An important factor not considered in this study, and all studies on resource allocation for MAS, is genotype-by-environment interaction. The simulations carried out implicitly assume that the phenotypic data comprising the training dataset was collected in an environment perfectly representative of the target environment. In an actual breeding program, multiple locations and possibly multiple years are needed so allelic effects are estimated across a set of environments representative of those in which the cultivar is grown in subsequent seasons. Results reported herein pertain to the effect of replication within any given environment. The effect of genotype-by-environment interaction on the allocation of resources across environments needs further study using data from actual field trials. For example, is it more efficient to evaluate 100 different progenies in each of five environments for a total population size of 500, or evaluate 100 common progenies at five environments? The former strategy allows for much larger population sizes, but each progeny is only evaluated in one environment. Given that alleles are shared across progenies, the strategy of spreading populations across environments may be more effective.

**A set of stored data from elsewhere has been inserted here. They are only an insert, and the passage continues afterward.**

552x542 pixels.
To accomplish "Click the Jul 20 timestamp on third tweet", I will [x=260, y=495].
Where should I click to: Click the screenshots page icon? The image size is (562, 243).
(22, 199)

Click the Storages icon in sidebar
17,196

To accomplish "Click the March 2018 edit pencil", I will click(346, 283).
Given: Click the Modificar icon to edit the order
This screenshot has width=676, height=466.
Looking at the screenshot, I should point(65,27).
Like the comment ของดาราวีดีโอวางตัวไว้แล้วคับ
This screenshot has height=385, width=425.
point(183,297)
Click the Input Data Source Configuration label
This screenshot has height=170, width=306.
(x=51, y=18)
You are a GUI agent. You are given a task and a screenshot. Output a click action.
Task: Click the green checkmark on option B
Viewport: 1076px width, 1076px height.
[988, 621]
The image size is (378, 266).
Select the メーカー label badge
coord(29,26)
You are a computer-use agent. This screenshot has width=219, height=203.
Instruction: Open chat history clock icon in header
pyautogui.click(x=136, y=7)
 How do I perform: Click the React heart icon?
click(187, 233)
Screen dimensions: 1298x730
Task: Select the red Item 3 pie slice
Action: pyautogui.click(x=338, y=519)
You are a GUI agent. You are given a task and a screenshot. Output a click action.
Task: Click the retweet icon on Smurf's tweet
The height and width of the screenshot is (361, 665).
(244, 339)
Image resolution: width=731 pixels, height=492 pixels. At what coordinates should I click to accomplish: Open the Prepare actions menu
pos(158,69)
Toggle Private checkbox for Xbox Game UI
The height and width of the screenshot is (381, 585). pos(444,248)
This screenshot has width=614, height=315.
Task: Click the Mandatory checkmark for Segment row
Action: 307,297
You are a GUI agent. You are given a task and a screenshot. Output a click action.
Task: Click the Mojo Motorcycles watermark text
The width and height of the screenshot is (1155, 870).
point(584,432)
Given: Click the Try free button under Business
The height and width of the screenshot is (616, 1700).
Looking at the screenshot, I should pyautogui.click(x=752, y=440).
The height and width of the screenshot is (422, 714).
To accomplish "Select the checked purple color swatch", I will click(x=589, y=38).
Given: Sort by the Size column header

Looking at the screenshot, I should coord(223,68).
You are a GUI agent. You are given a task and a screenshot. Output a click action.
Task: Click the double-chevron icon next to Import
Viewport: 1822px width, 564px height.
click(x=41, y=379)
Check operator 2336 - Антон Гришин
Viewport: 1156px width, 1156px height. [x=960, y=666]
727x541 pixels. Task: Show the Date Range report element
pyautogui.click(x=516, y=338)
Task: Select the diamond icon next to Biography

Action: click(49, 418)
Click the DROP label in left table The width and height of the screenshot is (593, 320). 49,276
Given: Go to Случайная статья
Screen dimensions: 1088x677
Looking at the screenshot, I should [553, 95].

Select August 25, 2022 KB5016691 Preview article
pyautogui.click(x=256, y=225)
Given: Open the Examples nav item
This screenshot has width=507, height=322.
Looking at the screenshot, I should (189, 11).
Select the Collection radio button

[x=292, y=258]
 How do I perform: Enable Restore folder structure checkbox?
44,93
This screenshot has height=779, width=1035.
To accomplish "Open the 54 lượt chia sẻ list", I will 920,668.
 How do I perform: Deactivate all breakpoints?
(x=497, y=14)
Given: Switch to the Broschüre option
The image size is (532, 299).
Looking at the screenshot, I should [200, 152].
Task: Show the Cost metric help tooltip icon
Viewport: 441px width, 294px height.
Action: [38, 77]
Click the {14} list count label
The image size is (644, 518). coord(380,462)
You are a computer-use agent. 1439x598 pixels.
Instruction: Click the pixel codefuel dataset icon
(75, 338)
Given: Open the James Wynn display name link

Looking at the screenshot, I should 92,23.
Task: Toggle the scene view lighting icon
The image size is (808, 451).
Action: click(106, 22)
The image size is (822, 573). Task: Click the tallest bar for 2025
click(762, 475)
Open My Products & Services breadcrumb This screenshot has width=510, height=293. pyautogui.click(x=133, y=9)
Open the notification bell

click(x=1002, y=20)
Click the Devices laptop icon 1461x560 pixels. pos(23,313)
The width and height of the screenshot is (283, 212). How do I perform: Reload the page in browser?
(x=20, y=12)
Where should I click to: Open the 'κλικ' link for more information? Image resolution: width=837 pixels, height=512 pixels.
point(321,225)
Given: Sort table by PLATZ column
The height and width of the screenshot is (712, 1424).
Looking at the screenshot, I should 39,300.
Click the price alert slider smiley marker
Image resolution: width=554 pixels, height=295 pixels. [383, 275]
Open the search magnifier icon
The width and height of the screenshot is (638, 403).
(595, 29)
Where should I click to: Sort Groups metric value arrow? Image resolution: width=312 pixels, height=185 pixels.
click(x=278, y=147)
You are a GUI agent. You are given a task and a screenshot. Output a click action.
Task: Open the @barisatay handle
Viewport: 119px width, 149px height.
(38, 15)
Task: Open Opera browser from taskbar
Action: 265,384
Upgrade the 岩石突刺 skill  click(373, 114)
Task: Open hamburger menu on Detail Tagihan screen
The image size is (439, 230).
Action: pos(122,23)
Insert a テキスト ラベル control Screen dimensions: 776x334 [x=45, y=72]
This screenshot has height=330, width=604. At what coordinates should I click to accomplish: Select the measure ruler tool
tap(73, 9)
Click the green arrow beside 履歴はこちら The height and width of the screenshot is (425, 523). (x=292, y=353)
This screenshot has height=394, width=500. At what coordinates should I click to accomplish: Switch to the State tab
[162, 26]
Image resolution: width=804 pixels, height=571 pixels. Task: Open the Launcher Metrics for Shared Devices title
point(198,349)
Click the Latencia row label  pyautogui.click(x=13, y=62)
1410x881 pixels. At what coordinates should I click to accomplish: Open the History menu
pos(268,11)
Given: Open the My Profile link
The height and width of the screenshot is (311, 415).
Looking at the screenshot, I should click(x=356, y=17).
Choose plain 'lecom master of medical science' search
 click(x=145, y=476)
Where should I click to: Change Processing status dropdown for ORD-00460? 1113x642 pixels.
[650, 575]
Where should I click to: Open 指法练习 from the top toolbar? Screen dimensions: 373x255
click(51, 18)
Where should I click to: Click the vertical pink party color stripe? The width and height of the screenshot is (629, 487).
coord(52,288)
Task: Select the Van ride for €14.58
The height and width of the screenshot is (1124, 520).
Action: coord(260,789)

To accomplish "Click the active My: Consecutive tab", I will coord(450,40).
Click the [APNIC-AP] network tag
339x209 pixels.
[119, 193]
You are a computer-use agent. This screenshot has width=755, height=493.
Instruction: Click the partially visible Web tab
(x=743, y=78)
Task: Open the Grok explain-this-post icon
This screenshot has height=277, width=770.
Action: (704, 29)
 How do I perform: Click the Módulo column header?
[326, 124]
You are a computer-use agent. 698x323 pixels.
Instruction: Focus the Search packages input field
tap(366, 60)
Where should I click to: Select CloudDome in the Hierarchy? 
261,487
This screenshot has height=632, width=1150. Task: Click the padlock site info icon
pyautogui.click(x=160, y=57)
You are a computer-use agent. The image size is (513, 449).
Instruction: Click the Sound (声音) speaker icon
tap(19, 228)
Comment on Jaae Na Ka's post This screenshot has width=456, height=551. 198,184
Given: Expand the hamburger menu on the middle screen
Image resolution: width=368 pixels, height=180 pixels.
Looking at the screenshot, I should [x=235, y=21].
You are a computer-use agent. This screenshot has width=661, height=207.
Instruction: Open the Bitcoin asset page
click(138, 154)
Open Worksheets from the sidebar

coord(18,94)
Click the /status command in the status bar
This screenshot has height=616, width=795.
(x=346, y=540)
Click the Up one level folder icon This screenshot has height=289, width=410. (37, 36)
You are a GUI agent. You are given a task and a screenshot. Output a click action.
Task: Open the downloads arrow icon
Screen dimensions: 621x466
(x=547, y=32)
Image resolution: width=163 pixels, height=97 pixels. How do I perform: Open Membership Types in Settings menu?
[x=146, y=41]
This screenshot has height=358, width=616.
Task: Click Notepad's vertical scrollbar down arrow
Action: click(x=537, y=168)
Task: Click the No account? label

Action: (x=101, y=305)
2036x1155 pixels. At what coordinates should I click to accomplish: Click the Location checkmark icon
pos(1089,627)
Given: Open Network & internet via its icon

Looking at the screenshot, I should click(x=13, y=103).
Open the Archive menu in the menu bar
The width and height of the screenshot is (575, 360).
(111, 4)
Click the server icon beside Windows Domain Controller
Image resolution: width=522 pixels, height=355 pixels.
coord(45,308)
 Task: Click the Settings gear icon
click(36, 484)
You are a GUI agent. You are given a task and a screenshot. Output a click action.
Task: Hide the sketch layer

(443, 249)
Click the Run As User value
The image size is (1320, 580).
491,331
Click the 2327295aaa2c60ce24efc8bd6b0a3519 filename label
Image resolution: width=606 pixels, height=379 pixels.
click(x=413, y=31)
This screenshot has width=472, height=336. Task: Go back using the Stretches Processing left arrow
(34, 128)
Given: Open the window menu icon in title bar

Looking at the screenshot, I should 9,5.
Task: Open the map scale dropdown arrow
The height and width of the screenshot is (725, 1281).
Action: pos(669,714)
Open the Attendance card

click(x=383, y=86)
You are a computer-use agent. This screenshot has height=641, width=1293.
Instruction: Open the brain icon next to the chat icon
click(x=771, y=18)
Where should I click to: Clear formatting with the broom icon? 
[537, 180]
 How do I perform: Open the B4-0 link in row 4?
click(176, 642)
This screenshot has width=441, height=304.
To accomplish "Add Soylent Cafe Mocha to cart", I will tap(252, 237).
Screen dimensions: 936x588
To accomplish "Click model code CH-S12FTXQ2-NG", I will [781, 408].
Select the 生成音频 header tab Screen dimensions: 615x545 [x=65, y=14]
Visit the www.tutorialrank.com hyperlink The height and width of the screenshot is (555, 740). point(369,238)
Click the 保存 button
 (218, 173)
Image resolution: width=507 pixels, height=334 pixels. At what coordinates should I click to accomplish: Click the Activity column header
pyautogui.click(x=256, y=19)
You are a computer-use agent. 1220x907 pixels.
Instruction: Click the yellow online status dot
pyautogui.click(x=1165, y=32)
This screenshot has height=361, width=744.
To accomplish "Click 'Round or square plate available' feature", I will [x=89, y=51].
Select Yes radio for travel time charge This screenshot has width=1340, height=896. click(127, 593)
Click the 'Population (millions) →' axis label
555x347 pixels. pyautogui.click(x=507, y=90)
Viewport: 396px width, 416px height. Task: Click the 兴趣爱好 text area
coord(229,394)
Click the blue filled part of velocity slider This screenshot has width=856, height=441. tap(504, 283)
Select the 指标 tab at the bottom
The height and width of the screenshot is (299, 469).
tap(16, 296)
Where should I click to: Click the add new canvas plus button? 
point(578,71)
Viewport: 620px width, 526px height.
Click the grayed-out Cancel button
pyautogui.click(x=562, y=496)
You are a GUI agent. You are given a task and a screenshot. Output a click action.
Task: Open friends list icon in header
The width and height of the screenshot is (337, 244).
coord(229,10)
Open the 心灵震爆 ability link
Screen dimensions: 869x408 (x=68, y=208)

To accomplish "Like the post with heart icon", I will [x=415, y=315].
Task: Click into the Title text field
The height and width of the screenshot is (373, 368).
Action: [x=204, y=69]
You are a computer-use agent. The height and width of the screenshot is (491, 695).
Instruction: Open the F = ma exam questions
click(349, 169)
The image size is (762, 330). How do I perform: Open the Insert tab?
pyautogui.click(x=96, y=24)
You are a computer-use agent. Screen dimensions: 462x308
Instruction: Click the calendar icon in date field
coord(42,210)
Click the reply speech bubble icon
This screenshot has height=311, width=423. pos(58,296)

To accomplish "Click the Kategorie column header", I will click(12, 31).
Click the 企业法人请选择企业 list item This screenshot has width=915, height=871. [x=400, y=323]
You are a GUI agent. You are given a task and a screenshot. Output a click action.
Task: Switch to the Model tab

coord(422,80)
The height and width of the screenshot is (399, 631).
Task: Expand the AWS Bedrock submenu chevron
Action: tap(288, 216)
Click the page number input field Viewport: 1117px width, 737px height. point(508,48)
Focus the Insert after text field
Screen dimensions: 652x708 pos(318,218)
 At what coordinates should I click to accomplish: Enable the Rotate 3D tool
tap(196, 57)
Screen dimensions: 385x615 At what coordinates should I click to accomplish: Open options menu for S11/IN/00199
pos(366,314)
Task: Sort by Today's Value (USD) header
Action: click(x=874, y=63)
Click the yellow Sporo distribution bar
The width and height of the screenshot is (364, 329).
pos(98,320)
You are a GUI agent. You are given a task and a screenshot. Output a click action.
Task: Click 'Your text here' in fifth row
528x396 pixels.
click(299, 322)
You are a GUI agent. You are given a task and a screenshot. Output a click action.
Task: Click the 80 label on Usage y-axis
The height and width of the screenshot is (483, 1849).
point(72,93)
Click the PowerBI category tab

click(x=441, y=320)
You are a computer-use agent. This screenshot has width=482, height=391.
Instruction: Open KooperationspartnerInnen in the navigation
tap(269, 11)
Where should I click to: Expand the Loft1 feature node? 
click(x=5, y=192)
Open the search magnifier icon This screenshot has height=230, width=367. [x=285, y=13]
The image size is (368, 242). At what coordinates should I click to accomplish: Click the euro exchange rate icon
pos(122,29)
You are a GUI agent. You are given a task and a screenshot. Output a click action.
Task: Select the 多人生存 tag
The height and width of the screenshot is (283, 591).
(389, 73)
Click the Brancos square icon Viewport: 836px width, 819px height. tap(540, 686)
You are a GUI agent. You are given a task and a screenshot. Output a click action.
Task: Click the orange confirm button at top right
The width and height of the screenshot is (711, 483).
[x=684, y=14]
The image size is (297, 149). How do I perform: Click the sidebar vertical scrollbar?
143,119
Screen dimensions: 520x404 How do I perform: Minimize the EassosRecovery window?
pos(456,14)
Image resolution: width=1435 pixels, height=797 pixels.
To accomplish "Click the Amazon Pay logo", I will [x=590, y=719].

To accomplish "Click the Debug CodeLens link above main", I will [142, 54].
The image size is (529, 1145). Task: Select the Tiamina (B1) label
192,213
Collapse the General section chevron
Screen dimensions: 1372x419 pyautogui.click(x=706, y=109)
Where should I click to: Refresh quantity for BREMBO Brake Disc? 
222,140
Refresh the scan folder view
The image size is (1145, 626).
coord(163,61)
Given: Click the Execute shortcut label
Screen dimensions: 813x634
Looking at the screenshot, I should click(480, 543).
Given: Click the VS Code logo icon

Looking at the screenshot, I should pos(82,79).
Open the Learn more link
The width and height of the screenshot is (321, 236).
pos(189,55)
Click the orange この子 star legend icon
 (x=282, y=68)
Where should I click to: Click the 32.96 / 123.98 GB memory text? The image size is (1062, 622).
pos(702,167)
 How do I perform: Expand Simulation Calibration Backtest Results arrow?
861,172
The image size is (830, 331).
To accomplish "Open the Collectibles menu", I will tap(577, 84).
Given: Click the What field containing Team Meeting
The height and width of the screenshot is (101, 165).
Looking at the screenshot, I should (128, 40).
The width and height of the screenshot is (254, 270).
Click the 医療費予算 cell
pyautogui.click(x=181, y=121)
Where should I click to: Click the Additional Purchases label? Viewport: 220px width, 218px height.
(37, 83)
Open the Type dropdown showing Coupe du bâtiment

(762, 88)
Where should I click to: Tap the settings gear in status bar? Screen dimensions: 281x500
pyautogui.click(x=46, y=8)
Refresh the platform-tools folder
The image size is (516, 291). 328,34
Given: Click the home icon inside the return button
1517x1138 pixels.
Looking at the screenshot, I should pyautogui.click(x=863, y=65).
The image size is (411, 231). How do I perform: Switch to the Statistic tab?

The main finding of this simulation study applicable to plant breeding programs is the flexibility found in resource allocation in genomic selection for highly polygenic traits. Unlike with traditional MAS approaches, where clearly population size should be maximized, genomic prediction accuracy and total genetic gain are less affected by allocating more resources to replication for low heritability traits like grain yield, and in some cases increased replication results in the maximum genetic gain. It was also shown that the deterministic calculations for prediction accuracy (Daetwyler et al. 2008) are useful for comparing resource allocation strategies in biparental populations.